Chopping and Lifting

These combination patterns use bilateral, asymmetrical, upper extremity patterns combined with neck patterns to exercise trunk muscles. The arms are resisted as a unit. Successful use of these combinations requires that at least one arm must be strong.

You may use any elbow motion with the shoulder patterns. We have used the straight arm patterns in these illustrations.

10.2.1 Chopping

Bilateral asymmetrical upper extremity extension with neck flexion is used for trunk flexion, as shown here. Other uses for the chopping pattern are:

— Facilitating functional motions such as rolling forward or coming to sitting. To facilitate rolling from a supine to a side-lying position, it is better to use the reversal of lifting (O Fig. 10.5).

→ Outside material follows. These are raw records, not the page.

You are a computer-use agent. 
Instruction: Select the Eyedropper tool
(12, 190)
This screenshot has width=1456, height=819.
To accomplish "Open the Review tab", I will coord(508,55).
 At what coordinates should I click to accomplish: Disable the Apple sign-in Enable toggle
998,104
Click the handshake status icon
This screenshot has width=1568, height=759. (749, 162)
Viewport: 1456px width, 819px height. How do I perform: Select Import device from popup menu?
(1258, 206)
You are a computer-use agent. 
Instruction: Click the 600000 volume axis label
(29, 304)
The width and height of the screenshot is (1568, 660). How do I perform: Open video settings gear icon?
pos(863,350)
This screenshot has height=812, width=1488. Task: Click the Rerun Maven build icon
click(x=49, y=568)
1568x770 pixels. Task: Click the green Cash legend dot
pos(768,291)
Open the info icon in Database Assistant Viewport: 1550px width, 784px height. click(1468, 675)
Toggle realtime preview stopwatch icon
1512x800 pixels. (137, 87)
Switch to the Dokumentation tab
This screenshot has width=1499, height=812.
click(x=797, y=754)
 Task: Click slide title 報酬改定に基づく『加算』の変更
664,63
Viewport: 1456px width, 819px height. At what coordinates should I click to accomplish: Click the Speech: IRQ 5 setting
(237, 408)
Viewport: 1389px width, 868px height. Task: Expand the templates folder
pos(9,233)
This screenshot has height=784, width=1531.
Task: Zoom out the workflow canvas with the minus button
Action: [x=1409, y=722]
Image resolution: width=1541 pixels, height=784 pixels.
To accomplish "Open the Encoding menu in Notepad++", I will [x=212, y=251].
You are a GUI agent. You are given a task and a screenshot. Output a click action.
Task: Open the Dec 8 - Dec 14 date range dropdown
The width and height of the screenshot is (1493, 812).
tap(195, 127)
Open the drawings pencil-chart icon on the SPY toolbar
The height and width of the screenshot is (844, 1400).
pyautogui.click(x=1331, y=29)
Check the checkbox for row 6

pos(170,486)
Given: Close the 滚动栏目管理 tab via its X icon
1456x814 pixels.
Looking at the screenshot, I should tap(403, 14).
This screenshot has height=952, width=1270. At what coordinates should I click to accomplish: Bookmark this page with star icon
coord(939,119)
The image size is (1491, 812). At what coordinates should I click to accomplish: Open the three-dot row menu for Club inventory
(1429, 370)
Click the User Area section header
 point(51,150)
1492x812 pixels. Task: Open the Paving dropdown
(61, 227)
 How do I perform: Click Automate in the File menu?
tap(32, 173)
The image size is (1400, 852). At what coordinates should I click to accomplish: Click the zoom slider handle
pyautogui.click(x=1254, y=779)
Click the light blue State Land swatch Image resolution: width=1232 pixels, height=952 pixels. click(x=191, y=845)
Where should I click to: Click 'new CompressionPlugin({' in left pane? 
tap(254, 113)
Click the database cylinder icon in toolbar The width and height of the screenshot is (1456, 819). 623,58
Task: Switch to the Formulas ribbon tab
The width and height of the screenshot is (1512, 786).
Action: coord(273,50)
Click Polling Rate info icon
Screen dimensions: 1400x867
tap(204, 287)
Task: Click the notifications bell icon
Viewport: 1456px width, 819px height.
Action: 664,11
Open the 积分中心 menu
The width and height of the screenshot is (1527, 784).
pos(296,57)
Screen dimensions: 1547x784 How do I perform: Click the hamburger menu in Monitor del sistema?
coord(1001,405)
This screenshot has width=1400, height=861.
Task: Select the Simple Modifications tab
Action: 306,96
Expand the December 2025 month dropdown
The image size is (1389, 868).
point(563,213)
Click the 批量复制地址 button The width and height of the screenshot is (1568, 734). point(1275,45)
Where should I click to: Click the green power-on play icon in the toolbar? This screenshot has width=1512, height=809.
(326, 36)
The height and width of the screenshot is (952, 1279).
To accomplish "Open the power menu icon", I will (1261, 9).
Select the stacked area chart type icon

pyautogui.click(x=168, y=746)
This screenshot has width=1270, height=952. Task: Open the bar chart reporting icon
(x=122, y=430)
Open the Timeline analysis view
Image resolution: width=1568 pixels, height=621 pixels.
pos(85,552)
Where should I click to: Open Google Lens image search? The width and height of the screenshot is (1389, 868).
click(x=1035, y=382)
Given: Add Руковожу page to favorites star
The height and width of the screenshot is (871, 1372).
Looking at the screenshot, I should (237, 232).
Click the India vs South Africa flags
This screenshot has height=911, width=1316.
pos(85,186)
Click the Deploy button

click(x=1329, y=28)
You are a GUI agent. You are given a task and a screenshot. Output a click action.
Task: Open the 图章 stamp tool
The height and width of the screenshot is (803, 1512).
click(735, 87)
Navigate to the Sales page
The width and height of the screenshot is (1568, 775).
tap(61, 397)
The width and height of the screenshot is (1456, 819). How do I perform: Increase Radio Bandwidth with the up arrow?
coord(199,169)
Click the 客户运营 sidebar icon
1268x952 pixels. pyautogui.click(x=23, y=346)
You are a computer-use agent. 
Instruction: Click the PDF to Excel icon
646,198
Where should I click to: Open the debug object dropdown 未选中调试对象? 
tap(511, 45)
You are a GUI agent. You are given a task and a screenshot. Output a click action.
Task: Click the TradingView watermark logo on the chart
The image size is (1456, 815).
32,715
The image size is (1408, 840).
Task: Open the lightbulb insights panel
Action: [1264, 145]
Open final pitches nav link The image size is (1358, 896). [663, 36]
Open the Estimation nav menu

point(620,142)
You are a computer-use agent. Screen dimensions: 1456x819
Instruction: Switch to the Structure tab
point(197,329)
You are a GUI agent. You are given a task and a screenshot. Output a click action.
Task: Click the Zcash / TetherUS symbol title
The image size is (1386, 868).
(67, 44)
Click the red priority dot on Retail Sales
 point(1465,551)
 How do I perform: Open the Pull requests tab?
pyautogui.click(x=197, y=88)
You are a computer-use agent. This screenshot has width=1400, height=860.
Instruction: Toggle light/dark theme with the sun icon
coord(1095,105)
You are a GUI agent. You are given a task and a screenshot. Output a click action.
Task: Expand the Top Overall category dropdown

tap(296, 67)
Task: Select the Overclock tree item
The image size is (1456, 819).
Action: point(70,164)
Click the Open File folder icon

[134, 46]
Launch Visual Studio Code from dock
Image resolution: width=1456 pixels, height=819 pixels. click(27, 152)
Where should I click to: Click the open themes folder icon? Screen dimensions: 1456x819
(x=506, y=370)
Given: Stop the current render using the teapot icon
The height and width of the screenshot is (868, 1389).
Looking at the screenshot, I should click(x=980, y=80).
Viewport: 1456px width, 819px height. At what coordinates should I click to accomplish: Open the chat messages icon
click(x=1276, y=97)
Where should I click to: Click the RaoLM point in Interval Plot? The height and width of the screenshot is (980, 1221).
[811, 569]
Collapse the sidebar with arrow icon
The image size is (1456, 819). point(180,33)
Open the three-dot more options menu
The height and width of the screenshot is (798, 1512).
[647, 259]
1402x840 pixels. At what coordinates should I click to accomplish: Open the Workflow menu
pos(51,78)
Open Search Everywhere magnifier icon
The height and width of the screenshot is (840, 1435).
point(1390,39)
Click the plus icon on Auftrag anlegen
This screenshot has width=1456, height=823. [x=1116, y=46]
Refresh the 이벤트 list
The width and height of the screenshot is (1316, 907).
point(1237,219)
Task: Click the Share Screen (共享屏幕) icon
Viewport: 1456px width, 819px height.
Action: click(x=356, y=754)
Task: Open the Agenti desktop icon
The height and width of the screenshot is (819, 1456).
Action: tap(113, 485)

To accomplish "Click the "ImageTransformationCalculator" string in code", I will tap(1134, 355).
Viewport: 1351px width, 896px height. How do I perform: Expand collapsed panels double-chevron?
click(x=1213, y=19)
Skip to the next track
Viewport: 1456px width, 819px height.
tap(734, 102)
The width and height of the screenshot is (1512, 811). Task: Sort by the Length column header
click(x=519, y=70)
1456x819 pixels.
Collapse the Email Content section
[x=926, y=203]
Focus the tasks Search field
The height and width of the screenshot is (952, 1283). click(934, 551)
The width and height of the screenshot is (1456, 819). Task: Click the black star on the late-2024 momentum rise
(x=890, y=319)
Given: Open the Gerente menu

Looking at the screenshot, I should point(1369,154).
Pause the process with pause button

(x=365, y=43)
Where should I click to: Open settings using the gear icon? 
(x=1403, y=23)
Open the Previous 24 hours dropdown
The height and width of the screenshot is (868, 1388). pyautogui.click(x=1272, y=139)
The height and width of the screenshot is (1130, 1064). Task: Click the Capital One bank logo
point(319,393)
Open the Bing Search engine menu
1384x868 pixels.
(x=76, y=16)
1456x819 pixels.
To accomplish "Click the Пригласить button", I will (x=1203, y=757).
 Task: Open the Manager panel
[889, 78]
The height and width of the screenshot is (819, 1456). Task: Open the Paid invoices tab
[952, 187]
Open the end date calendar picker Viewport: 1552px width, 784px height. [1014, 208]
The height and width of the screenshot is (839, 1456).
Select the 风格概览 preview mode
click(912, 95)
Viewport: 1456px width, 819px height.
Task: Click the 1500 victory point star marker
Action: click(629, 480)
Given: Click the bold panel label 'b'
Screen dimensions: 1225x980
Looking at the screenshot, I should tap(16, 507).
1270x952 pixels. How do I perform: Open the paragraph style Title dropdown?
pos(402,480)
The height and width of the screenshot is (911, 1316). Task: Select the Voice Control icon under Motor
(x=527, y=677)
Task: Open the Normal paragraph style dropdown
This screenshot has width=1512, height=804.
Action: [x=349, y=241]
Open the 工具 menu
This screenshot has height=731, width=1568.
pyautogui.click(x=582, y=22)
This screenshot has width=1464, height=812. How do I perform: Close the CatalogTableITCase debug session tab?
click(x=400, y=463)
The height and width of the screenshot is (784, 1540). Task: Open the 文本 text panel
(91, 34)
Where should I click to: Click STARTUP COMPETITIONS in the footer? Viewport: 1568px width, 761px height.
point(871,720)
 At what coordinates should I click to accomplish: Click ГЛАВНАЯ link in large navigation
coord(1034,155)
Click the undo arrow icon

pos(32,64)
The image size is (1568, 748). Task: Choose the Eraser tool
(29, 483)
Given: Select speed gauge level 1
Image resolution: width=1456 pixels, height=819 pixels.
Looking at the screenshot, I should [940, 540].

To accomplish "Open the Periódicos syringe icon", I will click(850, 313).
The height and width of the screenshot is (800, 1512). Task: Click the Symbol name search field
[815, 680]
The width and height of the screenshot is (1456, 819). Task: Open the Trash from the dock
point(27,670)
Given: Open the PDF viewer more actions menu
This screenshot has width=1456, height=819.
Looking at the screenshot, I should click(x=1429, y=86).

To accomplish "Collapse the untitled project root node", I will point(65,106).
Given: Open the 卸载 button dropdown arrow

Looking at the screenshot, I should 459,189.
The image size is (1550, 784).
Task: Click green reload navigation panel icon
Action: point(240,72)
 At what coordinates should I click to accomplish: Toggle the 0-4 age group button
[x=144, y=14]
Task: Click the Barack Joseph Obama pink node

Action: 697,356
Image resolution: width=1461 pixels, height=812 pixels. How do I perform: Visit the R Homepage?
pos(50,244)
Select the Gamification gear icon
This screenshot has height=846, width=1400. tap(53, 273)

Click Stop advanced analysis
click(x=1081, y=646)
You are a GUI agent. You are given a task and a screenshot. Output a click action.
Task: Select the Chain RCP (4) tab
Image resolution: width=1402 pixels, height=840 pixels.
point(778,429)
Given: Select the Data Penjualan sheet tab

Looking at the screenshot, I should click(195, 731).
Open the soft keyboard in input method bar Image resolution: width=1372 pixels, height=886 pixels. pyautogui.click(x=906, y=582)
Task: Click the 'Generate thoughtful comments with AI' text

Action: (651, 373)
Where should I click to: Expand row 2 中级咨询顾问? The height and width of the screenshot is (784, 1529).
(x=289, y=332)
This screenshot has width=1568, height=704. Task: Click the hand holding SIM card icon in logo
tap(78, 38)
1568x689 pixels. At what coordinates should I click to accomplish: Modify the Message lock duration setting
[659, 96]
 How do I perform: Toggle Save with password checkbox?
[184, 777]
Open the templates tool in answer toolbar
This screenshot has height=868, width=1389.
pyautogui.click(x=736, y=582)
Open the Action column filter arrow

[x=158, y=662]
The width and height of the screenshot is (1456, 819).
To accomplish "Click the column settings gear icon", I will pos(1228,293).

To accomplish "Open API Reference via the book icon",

— Exercising hip flexion when the muscles of trunk flexion are strong.

Chopping to the left is illustrated in O Fig. 10.1, and O Fig. 10.2. Its components are:

— Left arm (the lead arm): extension-abduction-internal rotation

— Right arm (the following arm): extension-adduction-internal rotation. The following (right) hand grips the lead (left) wrist

Patient Position

The patient is supine and close to the left side of the table.

Fig. 10.1a,b. Chopping to the left in supine

Fig. 10.2a,b. Chopping to the left in sitting

Fig. 10.2a,b. Chopping to the left in sitting

Fig. 10.1a,b. Chopping to the left in supine

Body Position and Mechanics

Stand in a stride position on the left side of the table facing toward the patient's hands. This is the same position used to resist the single arm pattern of extension-abduction-internal rotation. Let the patient's motion push your weight back. As the patient's arm nears the end of the range, turn your body so you face the patient's feet.


Distal Hand

Your left hand grips the patient's left hand (leading hand). Your left hand may be placed around the wrist, thus protecting the joint when you apply approximation through this arm with a restretch to facilitate trunk activity.

Proximal Hand

Place your right hand on the patient's forehead with your fingers pointing toward the crown.